Other examples can be found among the Ashanti Tribe of Ghana, where the priesthood is hereditary to a specific family, such a family has little or no possessions, is exempt from all taxes, supplied with food and advises the king. Compare this with the Levites of ancient Israel. While not all “Blacks” are Israelites (Africa is filled with many nations of Black people), it is clear that many of the cultural differences of the many nations of Africa are Hebraic in nature and that many of these customs have been hidden from the world. For example, The name Ashanti, the predominant tribe in Ghana, formerly known as the Gold Coast, comes from the Hebrew word “Ashan” meaning, “smoke.” The name Ashan was the name of a city located in southern Israel.

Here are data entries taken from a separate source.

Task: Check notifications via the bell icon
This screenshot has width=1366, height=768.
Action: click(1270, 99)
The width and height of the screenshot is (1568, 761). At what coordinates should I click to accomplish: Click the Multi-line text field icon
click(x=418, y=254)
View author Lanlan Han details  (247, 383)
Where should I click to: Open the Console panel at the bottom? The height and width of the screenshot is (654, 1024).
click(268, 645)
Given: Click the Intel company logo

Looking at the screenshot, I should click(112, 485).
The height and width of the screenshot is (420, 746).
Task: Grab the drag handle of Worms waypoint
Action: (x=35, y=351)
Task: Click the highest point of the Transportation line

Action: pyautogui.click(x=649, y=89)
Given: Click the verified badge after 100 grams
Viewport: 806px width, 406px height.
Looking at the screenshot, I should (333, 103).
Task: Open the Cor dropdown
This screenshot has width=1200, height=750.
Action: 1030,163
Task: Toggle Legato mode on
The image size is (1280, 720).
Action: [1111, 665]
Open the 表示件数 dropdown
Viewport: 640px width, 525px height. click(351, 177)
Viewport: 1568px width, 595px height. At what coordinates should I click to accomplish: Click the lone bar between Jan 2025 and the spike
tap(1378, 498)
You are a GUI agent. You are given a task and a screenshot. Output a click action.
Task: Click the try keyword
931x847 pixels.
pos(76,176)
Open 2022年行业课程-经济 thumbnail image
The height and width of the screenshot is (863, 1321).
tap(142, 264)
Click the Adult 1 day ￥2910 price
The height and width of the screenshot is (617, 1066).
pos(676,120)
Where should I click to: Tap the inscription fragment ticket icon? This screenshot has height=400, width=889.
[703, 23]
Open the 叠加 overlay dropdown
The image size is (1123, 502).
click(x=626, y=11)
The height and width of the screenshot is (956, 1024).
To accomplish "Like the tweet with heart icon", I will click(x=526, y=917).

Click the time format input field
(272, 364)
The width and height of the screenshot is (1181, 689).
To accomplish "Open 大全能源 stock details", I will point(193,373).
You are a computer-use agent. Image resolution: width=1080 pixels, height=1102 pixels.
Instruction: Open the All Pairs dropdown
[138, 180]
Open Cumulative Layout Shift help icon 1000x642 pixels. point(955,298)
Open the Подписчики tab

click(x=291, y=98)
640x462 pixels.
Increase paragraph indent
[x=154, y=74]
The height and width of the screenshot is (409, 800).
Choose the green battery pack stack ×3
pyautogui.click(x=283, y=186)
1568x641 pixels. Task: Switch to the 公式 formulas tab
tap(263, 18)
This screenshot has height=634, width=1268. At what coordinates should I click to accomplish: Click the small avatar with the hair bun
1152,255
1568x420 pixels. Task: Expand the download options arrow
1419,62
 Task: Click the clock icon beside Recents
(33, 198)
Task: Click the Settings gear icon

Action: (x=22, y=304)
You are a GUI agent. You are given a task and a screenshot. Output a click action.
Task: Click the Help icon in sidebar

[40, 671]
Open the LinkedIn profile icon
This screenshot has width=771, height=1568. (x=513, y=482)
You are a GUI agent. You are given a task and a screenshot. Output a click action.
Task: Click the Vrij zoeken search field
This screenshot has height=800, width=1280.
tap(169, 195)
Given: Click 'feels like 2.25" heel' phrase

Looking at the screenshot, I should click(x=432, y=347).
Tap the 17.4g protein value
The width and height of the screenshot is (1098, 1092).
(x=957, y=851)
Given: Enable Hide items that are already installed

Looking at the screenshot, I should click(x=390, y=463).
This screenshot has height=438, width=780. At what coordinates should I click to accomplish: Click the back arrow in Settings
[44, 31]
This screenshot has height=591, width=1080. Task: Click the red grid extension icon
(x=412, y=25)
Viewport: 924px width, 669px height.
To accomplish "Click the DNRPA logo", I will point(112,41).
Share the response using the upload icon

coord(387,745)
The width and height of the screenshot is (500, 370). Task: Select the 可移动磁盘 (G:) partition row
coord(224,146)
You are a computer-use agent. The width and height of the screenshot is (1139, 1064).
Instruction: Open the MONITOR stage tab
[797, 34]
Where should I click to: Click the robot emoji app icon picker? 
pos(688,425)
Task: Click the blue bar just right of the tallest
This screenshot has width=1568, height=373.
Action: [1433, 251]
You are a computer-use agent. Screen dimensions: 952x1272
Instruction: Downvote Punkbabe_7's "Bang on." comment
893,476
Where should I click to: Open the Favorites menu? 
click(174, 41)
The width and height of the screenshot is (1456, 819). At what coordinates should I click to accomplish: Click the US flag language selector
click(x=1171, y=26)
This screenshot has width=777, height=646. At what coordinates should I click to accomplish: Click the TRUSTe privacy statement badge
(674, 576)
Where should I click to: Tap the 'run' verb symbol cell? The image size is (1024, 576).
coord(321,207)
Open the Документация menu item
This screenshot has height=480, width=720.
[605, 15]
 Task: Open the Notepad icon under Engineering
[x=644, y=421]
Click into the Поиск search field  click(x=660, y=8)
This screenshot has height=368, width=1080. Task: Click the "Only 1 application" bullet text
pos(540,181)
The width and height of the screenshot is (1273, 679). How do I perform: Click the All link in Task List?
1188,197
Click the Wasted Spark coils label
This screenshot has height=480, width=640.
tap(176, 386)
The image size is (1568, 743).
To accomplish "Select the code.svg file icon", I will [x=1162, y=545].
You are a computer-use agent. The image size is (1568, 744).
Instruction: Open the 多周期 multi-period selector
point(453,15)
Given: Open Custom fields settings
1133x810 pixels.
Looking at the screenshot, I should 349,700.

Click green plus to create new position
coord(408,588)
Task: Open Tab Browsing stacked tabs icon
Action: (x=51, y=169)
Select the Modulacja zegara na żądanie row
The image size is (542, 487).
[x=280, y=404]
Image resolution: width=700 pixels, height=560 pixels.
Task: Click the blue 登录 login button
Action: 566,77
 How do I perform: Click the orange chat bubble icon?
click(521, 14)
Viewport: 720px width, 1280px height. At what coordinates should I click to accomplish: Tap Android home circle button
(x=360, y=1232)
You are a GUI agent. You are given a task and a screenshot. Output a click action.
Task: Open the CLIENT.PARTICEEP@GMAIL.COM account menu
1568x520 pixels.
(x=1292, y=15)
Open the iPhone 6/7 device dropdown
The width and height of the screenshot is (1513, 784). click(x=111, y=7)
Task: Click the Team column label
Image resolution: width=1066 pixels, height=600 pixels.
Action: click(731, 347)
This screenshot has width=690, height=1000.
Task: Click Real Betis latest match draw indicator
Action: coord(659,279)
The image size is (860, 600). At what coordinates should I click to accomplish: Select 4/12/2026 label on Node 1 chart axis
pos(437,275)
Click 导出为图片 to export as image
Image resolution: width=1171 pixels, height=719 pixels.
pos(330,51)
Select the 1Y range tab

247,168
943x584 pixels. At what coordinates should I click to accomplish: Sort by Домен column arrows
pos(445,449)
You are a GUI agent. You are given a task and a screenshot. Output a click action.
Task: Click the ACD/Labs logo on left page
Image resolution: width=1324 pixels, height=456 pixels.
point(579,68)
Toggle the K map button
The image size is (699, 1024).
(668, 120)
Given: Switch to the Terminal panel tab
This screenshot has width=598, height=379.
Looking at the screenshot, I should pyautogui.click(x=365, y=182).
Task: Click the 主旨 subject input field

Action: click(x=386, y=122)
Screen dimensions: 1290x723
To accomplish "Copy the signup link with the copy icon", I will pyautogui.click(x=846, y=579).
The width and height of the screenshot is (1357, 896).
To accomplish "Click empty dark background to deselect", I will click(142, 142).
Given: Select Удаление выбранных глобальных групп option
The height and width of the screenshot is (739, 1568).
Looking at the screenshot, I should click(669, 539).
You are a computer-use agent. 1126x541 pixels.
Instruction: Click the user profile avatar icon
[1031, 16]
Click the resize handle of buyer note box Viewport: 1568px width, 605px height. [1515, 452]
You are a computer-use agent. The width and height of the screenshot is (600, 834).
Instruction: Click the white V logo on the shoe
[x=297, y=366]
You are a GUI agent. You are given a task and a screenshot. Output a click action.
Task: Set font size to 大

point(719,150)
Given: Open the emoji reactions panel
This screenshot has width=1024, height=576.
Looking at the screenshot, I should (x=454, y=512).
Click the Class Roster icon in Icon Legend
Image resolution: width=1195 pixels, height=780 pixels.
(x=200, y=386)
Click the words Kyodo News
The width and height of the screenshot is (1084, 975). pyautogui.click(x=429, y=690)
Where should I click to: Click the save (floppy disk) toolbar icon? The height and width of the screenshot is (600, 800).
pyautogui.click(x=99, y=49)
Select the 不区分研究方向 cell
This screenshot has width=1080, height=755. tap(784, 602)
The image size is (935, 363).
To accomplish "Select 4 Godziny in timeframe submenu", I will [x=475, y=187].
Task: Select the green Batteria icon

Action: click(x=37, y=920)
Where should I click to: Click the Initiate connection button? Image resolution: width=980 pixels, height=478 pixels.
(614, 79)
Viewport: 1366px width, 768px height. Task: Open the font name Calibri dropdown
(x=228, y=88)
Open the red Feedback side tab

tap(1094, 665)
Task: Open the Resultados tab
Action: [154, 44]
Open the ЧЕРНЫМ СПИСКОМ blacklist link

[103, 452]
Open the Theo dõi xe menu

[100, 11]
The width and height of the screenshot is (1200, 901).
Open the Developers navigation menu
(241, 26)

“Their sanitation laws closely mirror that of what is written in the Torah. They were originally a pastoral people until they were forced to move into the bush, which is similar to what has happened to the Igbos. The selling of prisoners of war as slaves or the enslavement of their fellow man in order to pay off debt as it is found in the Torah, the five Books of Moses. Also when one dies, the place in which a person has expired is cleansed and locked up for nine days, which is like how in Leviticus 14 a room is shut up for seven days. They never fought on Saturday (Sabbath) they started their calendar in the fall like Jews and Hebrews. The Ashanti society is a Patriarchal one.” – Ashanti of Ghana, Hebrew Igbo

Slavers went into the interior of the African continent in search for a specific people. They may have practiced the laws of the Old Testament, wore fringes, kept the Sabbath and lived their lives in striking resemblance of the Israelites of the bible, their ancestors.

“The early 1600s was a time of war and empire-building in Southwest Africa; Portuguese traders under the rule of the king of Spain had established the colony of Angola. The exporting of slaves to the Spanish New World was a profitable enterprise. The Portuguese waged war against the kingdoms of Ndongo and Kongo to the north, capturing and deporting thousands of men and women. They passed through a slave fortress at the port city of Luanda, still Angola’s capital.” – Rein, L.

The Treasurer and the White Lion each took 20 to 30 enslaved Israelites before the San Juan Bautista continued to Veracruz. They landed at Jamestown within four days of each other and traded the Hebrews for provisions. The Treasurer then sailed to Bermuda, dropping off more of the enslaved, and returned to Virginia a few months later, trading the final nine or ten more. In 1640, John Punch, a runaway indentured servant, was the first documented slave for life and in 1662, slavery was recognized in the statutory law of the colony.

In 1662, Virginia legally recognized slavery as a hereditary, lifelong condition. Even before this statute appeared, however, many blacks were being held as slaves for life, and as black laborers gradually replaced white indentured servants as the principle source of agricultural labor during the second half of the seventeenth century, laws restricting the activities of Africans were being introduced, codifying slavery as a race-based system.- The Slave Experience: Legal Rights and Government.

And now you know why 2019 is being deemed the 400th Year, why this is a great time to revisit history (not just the bad stuff but the amazing contributions of Blacks to America over the years as well) and why many of your favorite celebrities brought in 2019 on the continent of Africa.

August 20, 1619 – August 20, 2019 = 400 years.